- _YOUR ASSIGNMENT_
Among the entries, which lines carry the string "Select"? Copy each of them.

- _INFORMATION GIVEN_
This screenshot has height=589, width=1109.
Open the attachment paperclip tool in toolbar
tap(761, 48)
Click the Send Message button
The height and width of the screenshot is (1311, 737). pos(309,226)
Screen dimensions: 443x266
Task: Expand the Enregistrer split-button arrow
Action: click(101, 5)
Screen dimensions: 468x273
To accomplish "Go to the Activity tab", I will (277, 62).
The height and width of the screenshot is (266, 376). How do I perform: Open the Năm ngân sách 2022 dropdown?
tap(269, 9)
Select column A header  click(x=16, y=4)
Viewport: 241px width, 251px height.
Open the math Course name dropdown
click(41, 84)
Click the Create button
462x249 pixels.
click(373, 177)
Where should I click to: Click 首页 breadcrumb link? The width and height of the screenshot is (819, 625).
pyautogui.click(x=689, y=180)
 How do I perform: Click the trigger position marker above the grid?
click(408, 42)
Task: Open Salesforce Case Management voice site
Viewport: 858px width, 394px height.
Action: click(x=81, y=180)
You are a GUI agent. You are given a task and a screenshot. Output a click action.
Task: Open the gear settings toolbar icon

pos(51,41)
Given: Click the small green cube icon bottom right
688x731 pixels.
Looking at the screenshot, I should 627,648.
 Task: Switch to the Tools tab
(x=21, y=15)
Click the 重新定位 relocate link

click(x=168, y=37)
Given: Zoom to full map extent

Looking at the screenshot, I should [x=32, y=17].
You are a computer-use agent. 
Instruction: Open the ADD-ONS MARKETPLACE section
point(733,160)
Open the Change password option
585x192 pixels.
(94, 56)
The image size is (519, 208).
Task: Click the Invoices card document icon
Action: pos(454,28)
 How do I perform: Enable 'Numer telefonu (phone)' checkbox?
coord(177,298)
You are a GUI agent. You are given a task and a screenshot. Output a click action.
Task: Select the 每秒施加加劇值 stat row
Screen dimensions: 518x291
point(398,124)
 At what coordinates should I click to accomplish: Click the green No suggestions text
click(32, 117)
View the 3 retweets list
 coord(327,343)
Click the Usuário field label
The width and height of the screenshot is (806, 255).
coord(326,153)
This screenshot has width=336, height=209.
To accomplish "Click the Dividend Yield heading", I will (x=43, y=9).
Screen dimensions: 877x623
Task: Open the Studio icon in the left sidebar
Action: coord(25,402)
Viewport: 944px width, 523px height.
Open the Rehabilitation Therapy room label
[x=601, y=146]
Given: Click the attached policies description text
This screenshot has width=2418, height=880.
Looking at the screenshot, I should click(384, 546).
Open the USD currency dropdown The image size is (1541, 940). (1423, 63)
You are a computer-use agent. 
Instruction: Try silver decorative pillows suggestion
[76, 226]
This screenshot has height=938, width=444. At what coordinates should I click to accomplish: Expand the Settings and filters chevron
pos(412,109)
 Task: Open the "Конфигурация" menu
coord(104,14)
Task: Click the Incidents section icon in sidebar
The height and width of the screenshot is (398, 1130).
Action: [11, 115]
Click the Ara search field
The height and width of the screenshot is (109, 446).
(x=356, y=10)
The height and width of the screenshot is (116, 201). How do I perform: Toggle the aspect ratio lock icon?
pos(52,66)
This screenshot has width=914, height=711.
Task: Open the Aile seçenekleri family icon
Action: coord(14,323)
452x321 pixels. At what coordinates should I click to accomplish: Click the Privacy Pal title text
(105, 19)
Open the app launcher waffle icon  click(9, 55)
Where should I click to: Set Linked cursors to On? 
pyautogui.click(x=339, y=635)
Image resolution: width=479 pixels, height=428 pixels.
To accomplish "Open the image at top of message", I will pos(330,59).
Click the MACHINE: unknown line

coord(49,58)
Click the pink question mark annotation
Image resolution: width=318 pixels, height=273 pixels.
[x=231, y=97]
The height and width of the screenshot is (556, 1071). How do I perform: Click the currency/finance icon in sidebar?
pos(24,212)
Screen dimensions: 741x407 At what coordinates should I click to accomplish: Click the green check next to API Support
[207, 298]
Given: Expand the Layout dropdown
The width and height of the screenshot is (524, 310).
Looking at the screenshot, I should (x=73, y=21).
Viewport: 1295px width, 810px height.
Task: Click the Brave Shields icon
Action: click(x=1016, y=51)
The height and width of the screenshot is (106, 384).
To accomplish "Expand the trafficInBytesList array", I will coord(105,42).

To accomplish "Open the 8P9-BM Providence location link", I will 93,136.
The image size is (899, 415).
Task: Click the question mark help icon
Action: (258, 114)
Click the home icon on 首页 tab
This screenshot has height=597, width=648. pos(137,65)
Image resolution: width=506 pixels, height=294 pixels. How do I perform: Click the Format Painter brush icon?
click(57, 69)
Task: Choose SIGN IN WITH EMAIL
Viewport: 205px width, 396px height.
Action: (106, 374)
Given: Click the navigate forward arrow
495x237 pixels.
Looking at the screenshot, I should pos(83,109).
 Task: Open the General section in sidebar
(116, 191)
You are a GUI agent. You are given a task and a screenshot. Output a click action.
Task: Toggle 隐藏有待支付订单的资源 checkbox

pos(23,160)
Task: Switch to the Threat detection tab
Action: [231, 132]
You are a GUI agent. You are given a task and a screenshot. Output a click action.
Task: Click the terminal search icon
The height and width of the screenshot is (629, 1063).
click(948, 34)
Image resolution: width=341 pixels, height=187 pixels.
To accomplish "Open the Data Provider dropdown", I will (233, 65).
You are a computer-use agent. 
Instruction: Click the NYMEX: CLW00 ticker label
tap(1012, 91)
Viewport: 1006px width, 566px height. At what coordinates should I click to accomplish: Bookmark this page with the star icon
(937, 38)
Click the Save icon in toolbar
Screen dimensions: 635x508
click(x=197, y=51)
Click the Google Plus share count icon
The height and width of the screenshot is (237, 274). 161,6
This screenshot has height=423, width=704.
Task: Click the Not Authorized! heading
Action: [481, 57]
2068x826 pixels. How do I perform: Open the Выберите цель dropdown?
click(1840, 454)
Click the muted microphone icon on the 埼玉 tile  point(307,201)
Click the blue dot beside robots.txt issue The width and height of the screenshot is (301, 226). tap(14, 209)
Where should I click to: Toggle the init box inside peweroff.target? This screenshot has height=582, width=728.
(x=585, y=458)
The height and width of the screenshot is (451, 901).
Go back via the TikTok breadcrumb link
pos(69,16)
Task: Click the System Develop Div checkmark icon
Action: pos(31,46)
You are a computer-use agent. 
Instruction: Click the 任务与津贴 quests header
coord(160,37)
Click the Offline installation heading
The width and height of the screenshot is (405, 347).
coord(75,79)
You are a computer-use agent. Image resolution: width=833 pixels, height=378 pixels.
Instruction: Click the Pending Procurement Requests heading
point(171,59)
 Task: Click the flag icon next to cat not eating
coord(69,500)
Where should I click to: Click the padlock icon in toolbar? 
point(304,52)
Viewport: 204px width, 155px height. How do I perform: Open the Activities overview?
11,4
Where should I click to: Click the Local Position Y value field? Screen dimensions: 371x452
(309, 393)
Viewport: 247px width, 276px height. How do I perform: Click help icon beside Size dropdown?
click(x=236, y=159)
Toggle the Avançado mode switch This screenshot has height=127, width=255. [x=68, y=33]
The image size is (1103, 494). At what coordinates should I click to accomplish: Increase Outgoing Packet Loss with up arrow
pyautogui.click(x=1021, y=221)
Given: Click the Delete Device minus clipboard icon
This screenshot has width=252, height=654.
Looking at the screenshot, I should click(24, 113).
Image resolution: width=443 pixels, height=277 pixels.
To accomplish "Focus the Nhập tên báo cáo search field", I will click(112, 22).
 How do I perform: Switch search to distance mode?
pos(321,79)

- _SOLUTION FOR THIS EXERCISE_
Select column A header  click(x=16, y=4)
Task: Select the 每秒施加加劇值 stat row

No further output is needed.